「人の少ない四国につくっても税金の無駄遣いと思われているのだろう。実際は違うということを、なかなか理解してもらえない」。神原さんはこう嘆く。
1兆5700億円という巨額な事業費を四国域内で捻出するのであれば大きな財政負担となるが、実際は違う。新幹線の建設費は通常、公費によって賄われ、その負担割合は国が3分の2、残りが地元となる。ただ地元分には国からの交付税措置があるため、実質の地元負担は12%~18%程度にとどまるという。
「四国は人が少ない」という指摘も当てはまらない。四国新幹線は整備延長302キロで沿線人口は約338万人。1キロ当たりでは1万1200人で、北陸新幹線(6570人)や北海道新幹線(6070人)よりも人口集積は高い。
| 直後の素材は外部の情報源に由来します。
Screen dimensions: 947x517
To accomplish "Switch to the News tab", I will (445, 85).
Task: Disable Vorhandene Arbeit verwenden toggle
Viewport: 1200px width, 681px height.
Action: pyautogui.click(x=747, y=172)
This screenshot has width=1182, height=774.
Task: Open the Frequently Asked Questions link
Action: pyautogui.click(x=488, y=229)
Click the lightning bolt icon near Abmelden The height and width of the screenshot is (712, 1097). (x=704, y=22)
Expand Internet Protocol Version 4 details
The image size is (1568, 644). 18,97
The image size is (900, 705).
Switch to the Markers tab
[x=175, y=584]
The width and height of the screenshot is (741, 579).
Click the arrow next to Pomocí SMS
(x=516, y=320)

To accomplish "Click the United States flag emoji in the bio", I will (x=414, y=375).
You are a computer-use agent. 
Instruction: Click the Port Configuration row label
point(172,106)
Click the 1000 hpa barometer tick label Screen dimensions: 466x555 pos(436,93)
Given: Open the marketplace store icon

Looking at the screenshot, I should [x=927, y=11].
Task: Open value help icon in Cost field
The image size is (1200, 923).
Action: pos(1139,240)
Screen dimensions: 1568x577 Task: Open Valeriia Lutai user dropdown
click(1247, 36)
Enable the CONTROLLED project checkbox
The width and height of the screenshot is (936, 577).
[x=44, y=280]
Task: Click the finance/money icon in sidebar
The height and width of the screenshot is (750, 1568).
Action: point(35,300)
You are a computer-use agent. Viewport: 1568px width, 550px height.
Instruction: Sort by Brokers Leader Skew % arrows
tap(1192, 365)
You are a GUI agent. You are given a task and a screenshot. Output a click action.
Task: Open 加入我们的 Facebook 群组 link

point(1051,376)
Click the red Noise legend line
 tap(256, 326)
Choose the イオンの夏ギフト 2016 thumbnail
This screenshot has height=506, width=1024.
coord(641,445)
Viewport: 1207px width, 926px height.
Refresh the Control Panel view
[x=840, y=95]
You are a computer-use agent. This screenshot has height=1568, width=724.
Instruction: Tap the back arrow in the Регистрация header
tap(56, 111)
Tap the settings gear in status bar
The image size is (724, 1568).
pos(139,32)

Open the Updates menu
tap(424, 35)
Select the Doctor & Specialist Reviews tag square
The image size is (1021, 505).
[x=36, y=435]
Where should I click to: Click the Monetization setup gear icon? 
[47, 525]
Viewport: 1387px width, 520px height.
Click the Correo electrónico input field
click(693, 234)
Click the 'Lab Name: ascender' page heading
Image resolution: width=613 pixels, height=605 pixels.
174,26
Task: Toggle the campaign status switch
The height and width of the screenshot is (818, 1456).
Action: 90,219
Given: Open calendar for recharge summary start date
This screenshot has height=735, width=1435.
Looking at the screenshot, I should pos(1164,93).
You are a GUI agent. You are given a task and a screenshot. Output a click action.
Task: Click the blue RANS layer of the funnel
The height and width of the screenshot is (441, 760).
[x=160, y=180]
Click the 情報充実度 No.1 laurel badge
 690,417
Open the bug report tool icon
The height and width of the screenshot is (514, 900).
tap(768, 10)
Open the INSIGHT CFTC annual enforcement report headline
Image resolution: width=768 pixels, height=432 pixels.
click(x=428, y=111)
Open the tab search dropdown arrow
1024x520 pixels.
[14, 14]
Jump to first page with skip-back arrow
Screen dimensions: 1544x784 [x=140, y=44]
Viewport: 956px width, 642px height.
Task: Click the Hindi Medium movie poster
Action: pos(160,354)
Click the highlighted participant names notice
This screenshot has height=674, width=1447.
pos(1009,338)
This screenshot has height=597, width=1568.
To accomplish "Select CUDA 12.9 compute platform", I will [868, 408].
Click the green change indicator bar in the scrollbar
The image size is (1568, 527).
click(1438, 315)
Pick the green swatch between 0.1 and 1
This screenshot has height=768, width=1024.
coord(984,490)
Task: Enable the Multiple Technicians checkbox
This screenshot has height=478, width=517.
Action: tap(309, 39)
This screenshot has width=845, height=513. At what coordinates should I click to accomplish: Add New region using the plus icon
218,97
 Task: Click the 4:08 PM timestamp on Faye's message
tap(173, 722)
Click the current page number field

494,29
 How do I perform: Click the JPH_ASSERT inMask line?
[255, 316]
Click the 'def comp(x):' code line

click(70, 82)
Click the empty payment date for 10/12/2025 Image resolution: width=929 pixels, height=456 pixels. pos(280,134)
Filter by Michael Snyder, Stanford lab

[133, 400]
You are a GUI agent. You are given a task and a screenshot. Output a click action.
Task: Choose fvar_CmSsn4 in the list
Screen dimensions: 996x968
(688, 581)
これらを知れば機運が高まるというものだが、残念ながらあまり市民への周知が進んでいないのが現状といえる。
40年塩漬け状態の基本計画
四国の新幹線整備構想の歴史は昭和48(1974)年までさかのぼる。当時、国は岡山から瀬戸大橋を経由して高知に至るルートと、大阪から徳島、高松、松山を経て大分を結ぶルートの2つの「基本計画」を決定。本来ならその後、地形や供給輸送能力、建設費用などの調査が行われ、その結果に基づき国が「整備計画」を決定することで建設が動き出す。